GOAL:
Please copy the records below word for word, from the line containing "Click FINAL SALE" through the line containing "Action: (x=1078, y=115)", including both of those lines and nothing else.
* START TASK DATA *
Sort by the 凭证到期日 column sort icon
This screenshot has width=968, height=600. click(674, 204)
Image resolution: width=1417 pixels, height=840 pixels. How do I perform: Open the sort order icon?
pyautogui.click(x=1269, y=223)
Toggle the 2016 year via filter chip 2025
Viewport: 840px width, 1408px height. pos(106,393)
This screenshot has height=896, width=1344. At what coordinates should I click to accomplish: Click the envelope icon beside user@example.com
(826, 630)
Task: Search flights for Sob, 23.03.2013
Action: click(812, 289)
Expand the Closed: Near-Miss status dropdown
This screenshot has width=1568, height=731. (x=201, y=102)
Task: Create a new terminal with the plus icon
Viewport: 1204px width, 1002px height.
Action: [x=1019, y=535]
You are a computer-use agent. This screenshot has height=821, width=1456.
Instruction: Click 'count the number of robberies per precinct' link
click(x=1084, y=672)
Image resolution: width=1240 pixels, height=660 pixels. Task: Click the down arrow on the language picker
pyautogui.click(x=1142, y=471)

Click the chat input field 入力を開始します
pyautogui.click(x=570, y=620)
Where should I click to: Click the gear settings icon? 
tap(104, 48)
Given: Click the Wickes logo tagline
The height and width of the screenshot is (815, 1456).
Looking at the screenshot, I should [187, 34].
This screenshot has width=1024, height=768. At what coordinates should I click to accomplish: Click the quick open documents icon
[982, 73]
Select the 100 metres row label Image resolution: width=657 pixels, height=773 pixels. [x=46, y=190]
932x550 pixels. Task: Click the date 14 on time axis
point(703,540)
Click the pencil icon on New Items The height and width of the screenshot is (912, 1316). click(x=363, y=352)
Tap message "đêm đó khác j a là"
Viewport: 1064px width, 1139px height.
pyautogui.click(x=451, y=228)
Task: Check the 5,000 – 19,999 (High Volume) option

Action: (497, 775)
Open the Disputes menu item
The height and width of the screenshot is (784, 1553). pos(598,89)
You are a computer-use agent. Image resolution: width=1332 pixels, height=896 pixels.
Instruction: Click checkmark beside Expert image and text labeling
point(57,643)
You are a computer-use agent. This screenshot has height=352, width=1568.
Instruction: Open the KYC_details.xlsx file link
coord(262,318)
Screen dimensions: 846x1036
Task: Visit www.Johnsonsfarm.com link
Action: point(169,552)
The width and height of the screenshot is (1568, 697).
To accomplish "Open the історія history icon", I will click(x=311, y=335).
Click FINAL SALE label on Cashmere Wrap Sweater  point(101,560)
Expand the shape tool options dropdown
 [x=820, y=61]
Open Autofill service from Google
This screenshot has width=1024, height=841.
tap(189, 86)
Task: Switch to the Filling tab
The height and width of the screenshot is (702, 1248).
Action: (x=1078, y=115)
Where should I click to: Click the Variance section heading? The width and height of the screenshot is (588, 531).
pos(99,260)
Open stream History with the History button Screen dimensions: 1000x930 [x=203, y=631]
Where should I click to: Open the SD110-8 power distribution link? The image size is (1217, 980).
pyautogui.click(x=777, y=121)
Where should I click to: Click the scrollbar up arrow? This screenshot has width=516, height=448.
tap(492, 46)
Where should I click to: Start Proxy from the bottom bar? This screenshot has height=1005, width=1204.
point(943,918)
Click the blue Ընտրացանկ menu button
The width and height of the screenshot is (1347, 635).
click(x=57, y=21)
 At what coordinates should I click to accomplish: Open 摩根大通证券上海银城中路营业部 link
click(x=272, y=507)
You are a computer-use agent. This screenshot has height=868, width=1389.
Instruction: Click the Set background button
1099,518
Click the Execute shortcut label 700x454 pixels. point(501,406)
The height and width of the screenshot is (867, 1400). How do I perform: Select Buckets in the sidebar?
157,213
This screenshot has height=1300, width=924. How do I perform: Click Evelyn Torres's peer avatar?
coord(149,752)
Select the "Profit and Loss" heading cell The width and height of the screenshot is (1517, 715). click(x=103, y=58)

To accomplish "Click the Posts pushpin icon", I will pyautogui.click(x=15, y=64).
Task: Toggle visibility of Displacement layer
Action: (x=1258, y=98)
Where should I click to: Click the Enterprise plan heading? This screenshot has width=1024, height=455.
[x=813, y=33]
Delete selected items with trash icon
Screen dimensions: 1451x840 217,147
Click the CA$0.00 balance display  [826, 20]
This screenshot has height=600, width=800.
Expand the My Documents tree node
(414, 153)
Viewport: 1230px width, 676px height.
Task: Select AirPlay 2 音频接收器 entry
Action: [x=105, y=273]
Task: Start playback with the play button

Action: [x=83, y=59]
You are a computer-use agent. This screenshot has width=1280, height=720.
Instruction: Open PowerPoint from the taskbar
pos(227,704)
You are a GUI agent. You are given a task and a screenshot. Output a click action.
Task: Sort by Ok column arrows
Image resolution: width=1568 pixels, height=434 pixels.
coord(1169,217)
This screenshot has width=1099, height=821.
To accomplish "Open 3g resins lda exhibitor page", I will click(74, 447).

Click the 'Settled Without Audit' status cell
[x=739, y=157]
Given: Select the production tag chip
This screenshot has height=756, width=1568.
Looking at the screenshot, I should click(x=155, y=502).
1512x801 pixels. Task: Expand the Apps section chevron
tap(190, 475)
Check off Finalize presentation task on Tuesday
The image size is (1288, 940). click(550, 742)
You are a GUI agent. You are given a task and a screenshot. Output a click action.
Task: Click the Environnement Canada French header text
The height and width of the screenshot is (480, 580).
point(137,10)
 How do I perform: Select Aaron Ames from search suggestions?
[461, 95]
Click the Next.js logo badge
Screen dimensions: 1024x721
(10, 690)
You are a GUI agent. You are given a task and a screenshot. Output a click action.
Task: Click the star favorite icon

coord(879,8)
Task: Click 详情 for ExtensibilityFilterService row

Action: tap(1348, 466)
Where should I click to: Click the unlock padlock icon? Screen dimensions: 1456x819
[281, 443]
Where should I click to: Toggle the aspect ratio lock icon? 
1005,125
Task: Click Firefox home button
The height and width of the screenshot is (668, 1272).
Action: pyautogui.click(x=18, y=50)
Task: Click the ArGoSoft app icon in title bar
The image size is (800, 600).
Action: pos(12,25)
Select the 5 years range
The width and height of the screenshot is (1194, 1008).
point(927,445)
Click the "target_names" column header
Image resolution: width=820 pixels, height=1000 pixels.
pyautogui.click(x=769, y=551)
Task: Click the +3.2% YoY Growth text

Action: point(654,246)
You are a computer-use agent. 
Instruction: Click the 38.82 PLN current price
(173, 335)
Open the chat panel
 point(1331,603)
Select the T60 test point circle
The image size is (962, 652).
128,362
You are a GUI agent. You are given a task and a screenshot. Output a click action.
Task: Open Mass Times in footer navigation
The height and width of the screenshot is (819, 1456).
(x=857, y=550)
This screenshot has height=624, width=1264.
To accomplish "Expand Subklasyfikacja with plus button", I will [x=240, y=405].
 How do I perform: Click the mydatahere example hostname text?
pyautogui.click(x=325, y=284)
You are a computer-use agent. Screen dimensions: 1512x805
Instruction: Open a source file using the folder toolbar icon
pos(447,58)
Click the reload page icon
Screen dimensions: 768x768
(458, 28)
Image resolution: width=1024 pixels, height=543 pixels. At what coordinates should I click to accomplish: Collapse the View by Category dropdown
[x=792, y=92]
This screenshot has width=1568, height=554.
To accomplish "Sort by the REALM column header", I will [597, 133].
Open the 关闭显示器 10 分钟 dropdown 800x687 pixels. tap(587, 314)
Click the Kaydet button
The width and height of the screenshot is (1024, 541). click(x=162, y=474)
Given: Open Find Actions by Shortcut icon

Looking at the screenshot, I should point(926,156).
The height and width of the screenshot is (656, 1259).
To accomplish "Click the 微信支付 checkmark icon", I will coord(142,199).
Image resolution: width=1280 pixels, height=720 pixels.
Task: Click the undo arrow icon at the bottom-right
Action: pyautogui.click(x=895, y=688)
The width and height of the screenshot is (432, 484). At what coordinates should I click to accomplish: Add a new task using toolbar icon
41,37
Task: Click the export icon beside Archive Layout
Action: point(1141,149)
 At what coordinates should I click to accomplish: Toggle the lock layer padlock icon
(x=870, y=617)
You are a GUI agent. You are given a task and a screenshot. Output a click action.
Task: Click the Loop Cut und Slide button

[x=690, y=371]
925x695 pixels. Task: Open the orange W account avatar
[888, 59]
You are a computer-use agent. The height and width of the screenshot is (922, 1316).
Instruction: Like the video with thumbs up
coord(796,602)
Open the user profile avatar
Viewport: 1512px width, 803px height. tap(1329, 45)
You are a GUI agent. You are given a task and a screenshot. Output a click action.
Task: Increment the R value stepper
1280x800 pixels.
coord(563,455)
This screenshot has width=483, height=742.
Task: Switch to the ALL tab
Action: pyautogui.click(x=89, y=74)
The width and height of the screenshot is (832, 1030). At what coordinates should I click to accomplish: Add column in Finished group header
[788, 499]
* END TASK DATA *
ANSWER TO THE TASK:
Click FINAL SALE label on Cashmere Wrap Sweater  point(101,560)
Expand the shape tool options dropdown
 [x=820, y=61]
Open Autofill service from Google
This screenshot has width=1024, height=841.
tap(189, 86)
Task: Switch to the Filling tab
The height and width of the screenshot is (702, 1248).
Action: (x=1078, y=115)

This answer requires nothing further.